白飞麟?夜月色面上古井不波,心中却着实惊诧,没想到她竟被掳来了苍山城城主的地盘,而且眼前这个冷峻的青年还是白飞鸾一表三千里的哥哥。
再来漠北的遥远路途上,萧凌天总是在马车里陪着她说话,自然也会讲起漠北的形式。前景庸皇朝白氏正是起自漠北,破国之后其遗族又仓皇退回到祖地苍山城。本来该趁势将他们一网打尽的,但那时圣文帝夜深寒正陷入和萧长空的纠葛之中无暇旁顾,白氏一族本来就是漠北苍狼族的领袖,在族人的掩护下也就趁此机会休养生息站稳了脚跟。只是正统的皇室嫡系血脉已经断绝,最强大的旁支取得了支配权成为新一代的苍山城主人。
白氏回到漠北之后低调行事,圣文帝虽然也曾派兵围剿,但整个漠北苍狼族人都为他们的宗主作掩护。当时吟风国初建百废待兴,圣文帝不好大开杀戒,这隐患便一直这样拖着。到后来历代萧氏掌权,也并不赶尽杀绝,只是一点一点派兵逼近漠北,控制一切经济往来,慢慢将这个原本就冷僻荒凉的地方封锁的更加贫穷。
到了萧凌天做主的时候,他不喜欢有不在自己掌握之中的事物,有心收复漠北。

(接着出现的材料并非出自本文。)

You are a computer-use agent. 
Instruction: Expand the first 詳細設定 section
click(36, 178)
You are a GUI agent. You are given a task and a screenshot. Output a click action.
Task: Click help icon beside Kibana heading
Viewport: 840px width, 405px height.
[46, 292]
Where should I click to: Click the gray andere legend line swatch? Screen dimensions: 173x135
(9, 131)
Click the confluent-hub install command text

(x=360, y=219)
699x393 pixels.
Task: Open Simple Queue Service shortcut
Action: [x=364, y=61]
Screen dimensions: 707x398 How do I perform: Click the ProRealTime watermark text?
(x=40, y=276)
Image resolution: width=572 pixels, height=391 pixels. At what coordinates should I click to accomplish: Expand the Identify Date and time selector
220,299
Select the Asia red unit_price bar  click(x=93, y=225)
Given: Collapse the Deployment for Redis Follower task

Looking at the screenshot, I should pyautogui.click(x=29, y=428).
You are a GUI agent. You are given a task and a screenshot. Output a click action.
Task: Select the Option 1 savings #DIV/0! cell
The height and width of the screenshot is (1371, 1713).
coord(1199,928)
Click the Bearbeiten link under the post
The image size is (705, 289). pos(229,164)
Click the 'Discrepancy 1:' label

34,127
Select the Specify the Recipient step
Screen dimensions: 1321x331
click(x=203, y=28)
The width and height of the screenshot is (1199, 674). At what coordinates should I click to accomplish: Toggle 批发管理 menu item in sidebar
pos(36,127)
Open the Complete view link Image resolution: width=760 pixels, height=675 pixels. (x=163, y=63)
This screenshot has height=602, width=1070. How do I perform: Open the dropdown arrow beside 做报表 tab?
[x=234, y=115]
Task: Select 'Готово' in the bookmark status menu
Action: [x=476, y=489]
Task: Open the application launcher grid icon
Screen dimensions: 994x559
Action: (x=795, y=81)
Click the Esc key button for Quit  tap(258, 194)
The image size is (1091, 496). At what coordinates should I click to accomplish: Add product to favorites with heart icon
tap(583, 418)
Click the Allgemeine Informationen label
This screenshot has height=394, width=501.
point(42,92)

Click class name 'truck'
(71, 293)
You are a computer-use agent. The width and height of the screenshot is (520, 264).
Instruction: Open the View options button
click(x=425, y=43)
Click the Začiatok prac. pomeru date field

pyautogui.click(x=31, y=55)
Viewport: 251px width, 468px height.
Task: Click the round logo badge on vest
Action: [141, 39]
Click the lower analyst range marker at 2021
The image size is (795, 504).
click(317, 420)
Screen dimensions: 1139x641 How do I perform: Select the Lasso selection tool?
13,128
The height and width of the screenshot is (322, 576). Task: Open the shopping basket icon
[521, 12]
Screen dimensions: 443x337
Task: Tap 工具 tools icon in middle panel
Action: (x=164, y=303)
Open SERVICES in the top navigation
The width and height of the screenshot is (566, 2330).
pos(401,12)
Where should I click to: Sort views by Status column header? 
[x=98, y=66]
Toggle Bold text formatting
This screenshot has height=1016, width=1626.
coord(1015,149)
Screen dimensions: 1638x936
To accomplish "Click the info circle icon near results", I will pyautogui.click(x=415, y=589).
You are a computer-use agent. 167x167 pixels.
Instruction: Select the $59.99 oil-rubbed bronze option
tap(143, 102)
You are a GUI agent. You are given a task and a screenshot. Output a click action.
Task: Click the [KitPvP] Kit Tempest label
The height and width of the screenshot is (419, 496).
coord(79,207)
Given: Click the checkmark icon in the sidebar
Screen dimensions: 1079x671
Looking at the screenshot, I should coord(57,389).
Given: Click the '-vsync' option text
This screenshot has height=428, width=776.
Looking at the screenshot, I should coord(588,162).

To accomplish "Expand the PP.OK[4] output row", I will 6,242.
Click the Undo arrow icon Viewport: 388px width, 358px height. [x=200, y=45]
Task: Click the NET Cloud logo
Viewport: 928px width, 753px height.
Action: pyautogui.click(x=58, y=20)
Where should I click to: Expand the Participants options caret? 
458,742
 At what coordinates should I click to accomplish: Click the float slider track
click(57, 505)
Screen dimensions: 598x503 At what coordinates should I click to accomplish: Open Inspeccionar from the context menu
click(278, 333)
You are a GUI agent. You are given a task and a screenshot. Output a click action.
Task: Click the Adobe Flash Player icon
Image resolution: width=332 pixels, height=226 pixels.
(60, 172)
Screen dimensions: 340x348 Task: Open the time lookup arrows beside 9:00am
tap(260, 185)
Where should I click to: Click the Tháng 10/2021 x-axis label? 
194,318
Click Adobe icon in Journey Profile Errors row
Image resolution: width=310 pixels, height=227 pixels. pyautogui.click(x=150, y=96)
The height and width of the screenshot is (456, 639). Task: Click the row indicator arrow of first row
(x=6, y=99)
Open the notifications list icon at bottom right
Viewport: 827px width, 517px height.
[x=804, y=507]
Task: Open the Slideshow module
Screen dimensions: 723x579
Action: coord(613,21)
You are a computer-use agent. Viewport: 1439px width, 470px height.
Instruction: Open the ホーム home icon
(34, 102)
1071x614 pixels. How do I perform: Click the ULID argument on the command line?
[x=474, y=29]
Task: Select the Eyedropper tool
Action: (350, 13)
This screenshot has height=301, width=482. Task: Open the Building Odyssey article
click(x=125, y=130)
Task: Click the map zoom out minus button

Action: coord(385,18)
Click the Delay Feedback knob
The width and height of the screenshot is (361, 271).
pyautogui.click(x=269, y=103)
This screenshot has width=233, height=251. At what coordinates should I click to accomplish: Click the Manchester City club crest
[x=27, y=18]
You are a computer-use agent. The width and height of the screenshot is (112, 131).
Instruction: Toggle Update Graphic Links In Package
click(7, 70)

亲自调教出来的四十万银甲军有一半都拨在了漠北地区。他不在乎血流成河,必要的时候屠尽苍狼全族也在所不惜,只待时机成熟就要全面进军漠北了。
既然准备要打仗,情报当然是要好好收集的。早在萧凌天成立天星宫的头几年他就派了人潜伏到了漠北,就像孙胡子他们一样。只不过外族人要融入到苍狼族人之中显然非常困难,他们不信任外族人,因此收集情报的工作进行的异常艰难。
天星宫的探子在漠北潜藏了十几年,也不过是查到一些皮毛。眼前这个白飞麟正是前几年上任的白氏的新当家,为人很有些神秘,鲜少在人前露面。当家三年不知是不是因为被族中长老压制的原因,一直也没见他有什么大作为。但是在天星宫弟子的回报中却说他是“寒剑深埋、云烟不透”,意思是他是个深藏不露的主,建议萧凌天好好提防。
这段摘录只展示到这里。